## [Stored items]

* * * *

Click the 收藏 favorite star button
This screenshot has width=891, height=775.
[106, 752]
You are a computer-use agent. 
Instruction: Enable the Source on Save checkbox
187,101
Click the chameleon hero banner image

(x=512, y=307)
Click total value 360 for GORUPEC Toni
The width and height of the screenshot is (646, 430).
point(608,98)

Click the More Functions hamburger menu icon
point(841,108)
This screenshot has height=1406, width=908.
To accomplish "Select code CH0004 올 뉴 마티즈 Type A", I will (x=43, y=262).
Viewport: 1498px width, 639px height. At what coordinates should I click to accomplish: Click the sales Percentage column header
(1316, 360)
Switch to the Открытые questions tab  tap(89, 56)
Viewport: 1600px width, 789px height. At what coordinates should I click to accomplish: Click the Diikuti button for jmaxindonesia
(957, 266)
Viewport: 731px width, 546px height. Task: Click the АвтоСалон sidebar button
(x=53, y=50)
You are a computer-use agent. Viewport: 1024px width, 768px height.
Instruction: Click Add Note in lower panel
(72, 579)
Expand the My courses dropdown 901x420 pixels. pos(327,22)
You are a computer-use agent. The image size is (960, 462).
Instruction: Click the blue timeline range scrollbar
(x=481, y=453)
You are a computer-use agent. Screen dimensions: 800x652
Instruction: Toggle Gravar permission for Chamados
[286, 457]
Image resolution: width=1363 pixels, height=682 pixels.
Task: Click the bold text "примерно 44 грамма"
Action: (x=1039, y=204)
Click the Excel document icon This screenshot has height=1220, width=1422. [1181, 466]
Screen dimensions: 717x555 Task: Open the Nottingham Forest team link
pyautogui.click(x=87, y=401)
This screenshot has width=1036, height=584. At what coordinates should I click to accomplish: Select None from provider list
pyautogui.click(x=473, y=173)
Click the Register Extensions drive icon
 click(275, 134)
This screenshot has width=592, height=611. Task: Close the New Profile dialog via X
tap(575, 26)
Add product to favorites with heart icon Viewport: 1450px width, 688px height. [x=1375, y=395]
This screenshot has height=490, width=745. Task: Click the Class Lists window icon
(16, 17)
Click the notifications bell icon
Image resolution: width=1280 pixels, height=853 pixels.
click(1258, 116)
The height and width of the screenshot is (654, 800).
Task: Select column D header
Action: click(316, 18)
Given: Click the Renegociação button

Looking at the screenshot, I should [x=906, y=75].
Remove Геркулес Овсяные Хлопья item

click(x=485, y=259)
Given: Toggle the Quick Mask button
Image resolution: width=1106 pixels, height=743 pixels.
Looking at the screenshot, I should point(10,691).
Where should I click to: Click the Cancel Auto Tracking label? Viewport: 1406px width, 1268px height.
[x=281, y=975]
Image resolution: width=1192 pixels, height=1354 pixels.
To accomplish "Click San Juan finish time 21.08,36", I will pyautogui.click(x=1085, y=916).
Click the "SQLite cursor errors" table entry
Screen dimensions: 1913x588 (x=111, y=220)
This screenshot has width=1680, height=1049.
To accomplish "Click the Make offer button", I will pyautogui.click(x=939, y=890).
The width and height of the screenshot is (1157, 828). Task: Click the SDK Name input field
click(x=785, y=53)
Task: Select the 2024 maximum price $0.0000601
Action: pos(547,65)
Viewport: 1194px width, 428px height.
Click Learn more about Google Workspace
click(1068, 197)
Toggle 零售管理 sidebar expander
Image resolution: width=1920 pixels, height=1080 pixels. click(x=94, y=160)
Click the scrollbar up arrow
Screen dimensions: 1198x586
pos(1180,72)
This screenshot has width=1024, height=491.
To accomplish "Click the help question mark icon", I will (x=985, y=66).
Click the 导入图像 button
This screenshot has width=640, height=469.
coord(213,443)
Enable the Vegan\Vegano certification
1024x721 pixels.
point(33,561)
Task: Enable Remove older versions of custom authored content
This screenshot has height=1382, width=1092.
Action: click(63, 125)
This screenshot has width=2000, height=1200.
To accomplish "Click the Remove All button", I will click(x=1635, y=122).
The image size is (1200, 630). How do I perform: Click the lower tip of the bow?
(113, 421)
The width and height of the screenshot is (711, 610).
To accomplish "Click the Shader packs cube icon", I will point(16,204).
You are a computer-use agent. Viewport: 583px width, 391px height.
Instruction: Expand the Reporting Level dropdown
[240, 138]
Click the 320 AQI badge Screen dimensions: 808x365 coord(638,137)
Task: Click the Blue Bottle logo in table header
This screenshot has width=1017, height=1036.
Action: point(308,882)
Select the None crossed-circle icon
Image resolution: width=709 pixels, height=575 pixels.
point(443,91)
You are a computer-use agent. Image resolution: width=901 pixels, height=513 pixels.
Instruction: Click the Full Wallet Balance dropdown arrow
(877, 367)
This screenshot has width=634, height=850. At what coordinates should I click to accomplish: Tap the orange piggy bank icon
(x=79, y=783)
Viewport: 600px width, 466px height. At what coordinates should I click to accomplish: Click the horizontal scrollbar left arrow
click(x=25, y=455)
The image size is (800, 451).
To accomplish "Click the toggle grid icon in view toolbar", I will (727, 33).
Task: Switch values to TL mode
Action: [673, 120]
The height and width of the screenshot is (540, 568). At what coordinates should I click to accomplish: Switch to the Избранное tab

* * * *

## [What to work on]
Please give an exact copy of the lines above, beginning with the line containing "Instruction: Click Add Note in lower panel" and running through the line containing "Click the Excel", and of no other lines.

## [Reply to the exercise]
Instruction: Click Add Note in lower panel
(72, 579)
Expand the My courses dropdown 901x420 pixels. pos(327,22)
You are a computer-use agent. The image size is (960, 462).
Instruction: Click the blue timeline range scrollbar
(x=481, y=453)
You are a computer-use agent. Screen dimensions: 800x652
Instruction: Toggle Gravar permission for Chamados
[286, 457]
Image resolution: width=1363 pixels, height=682 pixels.
Task: Click the bold text "примерно 44 грамма"
Action: (x=1039, y=204)
Click the Excel document icon This screenshot has height=1220, width=1422. [1181, 466]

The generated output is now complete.